Retype the entries below exactly, but begin at the line containing "This screenshot has height=731, width=1568." and end at the last line.

RECORDS FOR PROCESSING Block Start

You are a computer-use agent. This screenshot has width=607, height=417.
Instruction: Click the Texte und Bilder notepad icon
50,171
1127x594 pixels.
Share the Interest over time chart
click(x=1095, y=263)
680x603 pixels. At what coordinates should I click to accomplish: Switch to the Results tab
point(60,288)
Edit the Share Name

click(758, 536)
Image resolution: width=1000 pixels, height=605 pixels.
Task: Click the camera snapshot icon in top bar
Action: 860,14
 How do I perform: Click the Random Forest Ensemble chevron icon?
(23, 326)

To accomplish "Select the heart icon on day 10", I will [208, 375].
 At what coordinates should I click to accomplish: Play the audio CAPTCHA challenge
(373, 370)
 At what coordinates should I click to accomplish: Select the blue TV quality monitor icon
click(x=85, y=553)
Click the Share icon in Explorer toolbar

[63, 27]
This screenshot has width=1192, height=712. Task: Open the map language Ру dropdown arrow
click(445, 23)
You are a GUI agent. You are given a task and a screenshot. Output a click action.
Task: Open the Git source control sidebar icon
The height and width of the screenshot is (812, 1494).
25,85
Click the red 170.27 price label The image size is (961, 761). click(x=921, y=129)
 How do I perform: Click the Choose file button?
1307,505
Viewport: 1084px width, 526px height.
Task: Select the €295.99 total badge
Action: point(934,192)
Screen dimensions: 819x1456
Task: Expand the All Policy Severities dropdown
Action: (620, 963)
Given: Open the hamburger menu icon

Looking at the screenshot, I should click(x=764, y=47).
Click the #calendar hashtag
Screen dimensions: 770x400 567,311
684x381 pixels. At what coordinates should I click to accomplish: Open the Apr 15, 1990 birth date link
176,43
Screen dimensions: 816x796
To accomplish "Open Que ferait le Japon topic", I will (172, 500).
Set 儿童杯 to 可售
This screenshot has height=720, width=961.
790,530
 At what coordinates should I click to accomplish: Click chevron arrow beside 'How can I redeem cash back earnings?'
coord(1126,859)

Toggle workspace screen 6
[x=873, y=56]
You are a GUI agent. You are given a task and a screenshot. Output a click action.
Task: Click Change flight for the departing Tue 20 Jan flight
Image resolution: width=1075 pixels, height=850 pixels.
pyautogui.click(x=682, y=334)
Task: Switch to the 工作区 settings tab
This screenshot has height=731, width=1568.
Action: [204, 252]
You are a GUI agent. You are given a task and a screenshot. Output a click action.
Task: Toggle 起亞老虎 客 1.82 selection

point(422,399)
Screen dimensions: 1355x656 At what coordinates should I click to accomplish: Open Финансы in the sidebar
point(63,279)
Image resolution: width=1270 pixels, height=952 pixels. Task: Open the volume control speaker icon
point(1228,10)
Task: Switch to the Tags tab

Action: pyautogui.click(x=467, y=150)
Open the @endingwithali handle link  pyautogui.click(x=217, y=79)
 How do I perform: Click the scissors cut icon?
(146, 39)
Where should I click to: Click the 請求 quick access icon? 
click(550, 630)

RECORDS FOR PROCESSING Block End

## EXERCISE RESPONSE
This screenshot has height=731, width=1568.
Action: [204, 252]
You are a GUI agent. You are given a task and a screenshot. Output a click action.
Task: Toggle 起亞老虎 客 1.82 selection

point(422,399)
Screen dimensions: 1355x656 At what coordinates should I click to accomplish: Open Финансы in the sidebar
point(63,279)
Image resolution: width=1270 pixels, height=952 pixels. Task: Open the volume control speaker icon
point(1228,10)
Task: Switch to the Tags tab

Action: pyautogui.click(x=467, y=150)
Open the @endingwithali handle link  pyautogui.click(x=217, y=79)
 How do I perform: Click the scissors cut icon?
(146, 39)
Where should I click to: Click the 請求 quick access icon? 
click(550, 630)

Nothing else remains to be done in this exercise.